TASK INSTRUCTIONS = Down to the last line, reproduce the records exactly.

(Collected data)

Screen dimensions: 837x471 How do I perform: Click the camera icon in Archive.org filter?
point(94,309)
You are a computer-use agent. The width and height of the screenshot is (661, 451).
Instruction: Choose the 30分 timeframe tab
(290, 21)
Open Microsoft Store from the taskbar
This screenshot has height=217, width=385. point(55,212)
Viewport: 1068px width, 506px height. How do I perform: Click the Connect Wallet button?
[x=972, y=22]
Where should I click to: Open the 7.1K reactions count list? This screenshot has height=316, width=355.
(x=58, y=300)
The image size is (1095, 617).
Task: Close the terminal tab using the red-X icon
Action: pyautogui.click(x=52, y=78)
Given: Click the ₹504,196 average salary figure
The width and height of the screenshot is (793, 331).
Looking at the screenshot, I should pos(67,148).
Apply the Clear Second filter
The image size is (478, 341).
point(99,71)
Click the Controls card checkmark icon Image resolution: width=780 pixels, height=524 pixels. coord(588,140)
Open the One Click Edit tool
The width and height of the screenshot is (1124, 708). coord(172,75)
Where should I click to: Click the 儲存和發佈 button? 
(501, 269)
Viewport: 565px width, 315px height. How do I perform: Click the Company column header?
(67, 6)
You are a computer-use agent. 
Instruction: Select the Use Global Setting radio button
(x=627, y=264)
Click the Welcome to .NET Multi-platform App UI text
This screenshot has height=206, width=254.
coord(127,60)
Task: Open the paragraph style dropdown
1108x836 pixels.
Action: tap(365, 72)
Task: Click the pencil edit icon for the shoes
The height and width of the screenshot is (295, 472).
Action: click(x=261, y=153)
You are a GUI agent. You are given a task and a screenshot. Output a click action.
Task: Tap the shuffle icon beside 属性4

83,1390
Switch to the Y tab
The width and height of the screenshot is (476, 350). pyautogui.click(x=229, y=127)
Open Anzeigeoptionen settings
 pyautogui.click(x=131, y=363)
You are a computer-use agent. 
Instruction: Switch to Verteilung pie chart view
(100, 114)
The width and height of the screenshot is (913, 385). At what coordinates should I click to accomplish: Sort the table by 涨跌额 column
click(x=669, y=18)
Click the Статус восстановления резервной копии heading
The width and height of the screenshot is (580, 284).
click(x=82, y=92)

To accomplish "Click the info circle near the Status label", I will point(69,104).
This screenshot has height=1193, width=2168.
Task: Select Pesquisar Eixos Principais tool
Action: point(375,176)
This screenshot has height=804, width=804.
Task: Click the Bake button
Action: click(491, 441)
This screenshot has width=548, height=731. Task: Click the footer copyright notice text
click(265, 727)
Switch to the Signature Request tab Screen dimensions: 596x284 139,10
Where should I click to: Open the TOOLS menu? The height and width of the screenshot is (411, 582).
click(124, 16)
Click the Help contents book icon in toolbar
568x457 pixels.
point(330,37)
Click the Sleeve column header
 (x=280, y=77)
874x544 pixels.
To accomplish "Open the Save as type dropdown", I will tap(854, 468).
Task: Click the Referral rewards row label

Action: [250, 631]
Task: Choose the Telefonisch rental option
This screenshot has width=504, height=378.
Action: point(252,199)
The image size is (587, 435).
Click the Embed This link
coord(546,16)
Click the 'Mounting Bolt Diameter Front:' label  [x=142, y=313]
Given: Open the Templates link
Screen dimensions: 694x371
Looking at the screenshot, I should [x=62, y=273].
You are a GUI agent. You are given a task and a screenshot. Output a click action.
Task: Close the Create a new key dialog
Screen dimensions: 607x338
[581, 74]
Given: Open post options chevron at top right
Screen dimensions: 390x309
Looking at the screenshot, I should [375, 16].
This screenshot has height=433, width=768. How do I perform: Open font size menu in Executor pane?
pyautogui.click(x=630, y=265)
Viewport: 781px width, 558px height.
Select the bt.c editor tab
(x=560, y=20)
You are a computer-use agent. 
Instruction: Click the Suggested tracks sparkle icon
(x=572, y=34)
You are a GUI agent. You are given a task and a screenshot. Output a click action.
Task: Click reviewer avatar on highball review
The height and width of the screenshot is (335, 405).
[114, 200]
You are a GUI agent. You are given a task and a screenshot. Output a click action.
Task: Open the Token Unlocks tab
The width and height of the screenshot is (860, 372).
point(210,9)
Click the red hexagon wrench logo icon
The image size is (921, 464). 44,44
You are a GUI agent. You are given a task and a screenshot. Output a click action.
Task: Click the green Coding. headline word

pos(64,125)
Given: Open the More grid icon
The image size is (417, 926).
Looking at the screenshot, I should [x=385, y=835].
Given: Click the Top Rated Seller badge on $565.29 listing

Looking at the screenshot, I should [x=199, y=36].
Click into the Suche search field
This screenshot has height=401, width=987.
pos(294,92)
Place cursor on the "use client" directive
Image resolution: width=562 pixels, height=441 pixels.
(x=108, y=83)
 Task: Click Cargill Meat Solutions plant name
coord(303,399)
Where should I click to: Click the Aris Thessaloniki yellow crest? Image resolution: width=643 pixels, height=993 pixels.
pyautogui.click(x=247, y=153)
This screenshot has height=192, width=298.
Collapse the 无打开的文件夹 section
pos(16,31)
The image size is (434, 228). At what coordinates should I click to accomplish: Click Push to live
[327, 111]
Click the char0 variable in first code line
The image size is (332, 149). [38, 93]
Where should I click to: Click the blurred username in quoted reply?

RESULT OF THE TASK =
Screen dimensions: 837x471 How do I perform: Click the camera icon in Archive.org filter?
point(94,309)
You are a computer-use agent. The width and height of the screenshot is (661, 451).
Instruction: Choose the 30分 timeframe tab
(290, 21)
Open Microsoft Store from the taskbar
This screenshot has height=217, width=385. point(55,212)
Viewport: 1068px width, 506px height. How do I perform: Click the Connect Wallet button?
[x=972, y=22]
Where should I click to: Open the 7.1K reactions count list? This screenshot has height=316, width=355.
(x=58, y=300)
The image size is (1095, 617).
Task: Close the terminal tab using the red-X icon
Action: pyautogui.click(x=52, y=78)
Given: Click the ₹504,196 average salary figure
The width and height of the screenshot is (793, 331).
Looking at the screenshot, I should pos(67,148).
Apply the Clear Second filter
The image size is (478, 341).
point(99,71)
Click the Controls card checkmark icon Image resolution: width=780 pixels, height=524 pixels. coord(588,140)
Open the One Click Edit tool
The width and height of the screenshot is (1124, 708). coord(172,75)
Where should I click to: Click the 儲存和發佈 button? 
(501, 269)
Viewport: 565px width, 315px height. How do I perform: Click the Company column header?
(67, 6)
You are a computer-use agent. 
Instruction: Select the Use Global Setting radio button
(x=627, y=264)
Click the Welcome to .NET Multi-platform App UI text
This screenshot has height=206, width=254.
coord(127,60)
Task: Open the paragraph style dropdown
1108x836 pixels.
Action: tap(365, 72)
Task: Click the pencil edit icon for the shoes
The height and width of the screenshot is (295, 472).
Action: click(x=261, y=153)
You are a GUI agent. You are given a task and a screenshot. Output a click action.
Task: Tap the shuffle icon beside 属性4

83,1390
Switch to the Y tab
The width and height of the screenshot is (476, 350). pyautogui.click(x=229, y=127)
Open Anzeigeoptionen settings
 pyautogui.click(x=131, y=363)
You are a computer-use agent. 
Instruction: Switch to Verteilung pie chart view
(100, 114)
The width and height of the screenshot is (913, 385). At what coordinates should I click to accomplish: Sort the table by 涨跌额 column
click(x=669, y=18)
Click the Статус восстановления резервной копии heading
The width and height of the screenshot is (580, 284).
click(x=82, y=92)

To accomplish "Click the info circle near the Status label", I will point(69,104).
This screenshot has height=1193, width=2168.
Task: Select Pesquisar Eixos Principais tool
Action: point(375,176)
This screenshot has height=804, width=804.
Task: Click the Bake button
Action: click(491, 441)
This screenshot has width=548, height=731. Task: Click the footer copyright notice text
click(265, 727)
Switch to the Signature Request tab Screen dimensions: 596x284 139,10
Where should I click to: Open the TOOLS menu? The height and width of the screenshot is (411, 582).
click(124, 16)
Click the Help contents book icon in toolbar
568x457 pixels.
point(330,37)
Click the Sleeve column header
 (x=280, y=77)
874x544 pixels.
To accomplish "Open the Save as type dropdown", I will tap(854, 468).
Task: Click the Referral rewards row label

Action: [250, 631]
Task: Choose the Telefonisch rental option
This screenshot has width=504, height=378.
Action: point(252,199)
The image size is (587, 435).
Click the Embed This link
coord(546,16)
Click the 'Mounting Bolt Diameter Front:' label  [x=142, y=313]
Given: Open the Templates link
Screen dimensions: 694x371
Looking at the screenshot, I should [x=62, y=273].
You are a GUI agent. You are given a task and a screenshot. Output a click action.
Task: Close the Create a new key dialog
Screen dimensions: 607x338
[581, 74]
Given: Open post options chevron at top right
Screen dimensions: 390x309
Looking at the screenshot, I should [375, 16].
This screenshot has height=433, width=768. How do I perform: Open font size menu in Executor pane?
pyautogui.click(x=630, y=265)
Viewport: 781px width, 558px height.
Select the bt.c editor tab
(x=560, y=20)
You are a computer-use agent. 
Instruction: Click the Suggested tracks sparkle icon
(x=572, y=34)
You are a GUI agent. You are given a task and a screenshot. Output a click action.
Task: Click reviewer avatar on highball review
The height and width of the screenshot is (335, 405).
[114, 200]
You are a GUI agent. You are given a task and a screenshot. Output a click action.
Task: Open the Token Unlocks tab
The width and height of the screenshot is (860, 372).
point(210,9)
Click the red hexagon wrench logo icon
The image size is (921, 464). 44,44
You are a GUI agent. You are given a task and a screenshot. Output a click action.
Task: Click the green Coding. headline word

pos(64,125)
Given: Open the More grid icon
The image size is (417, 926).
Looking at the screenshot, I should [x=385, y=835].
Given: Click the Top Rated Seller badge on $565.29 listing

Looking at the screenshot, I should [x=199, y=36].
Click into the Suche search field
This screenshot has height=401, width=987.
pos(294,92)
Place cursor on the "use client" directive
Image resolution: width=562 pixels, height=441 pixels.
(x=108, y=83)
 Task: Click Cargill Meat Solutions plant name
coord(303,399)
Where should I click to: Click the Aris Thessaloniki yellow crest? Image resolution: width=643 pixels, height=993 pixels.
pyautogui.click(x=247, y=153)
This screenshot has height=192, width=298.
Collapse the 无打开的文件夹 section
pos(16,31)
The image size is (434, 228). At what coordinates should I click to accomplish: Click Push to live
[327, 111]
Click the char0 variable in first code line
The image size is (332, 149). [38, 93]
Where should I click to: Click the blurred username in quoted reply?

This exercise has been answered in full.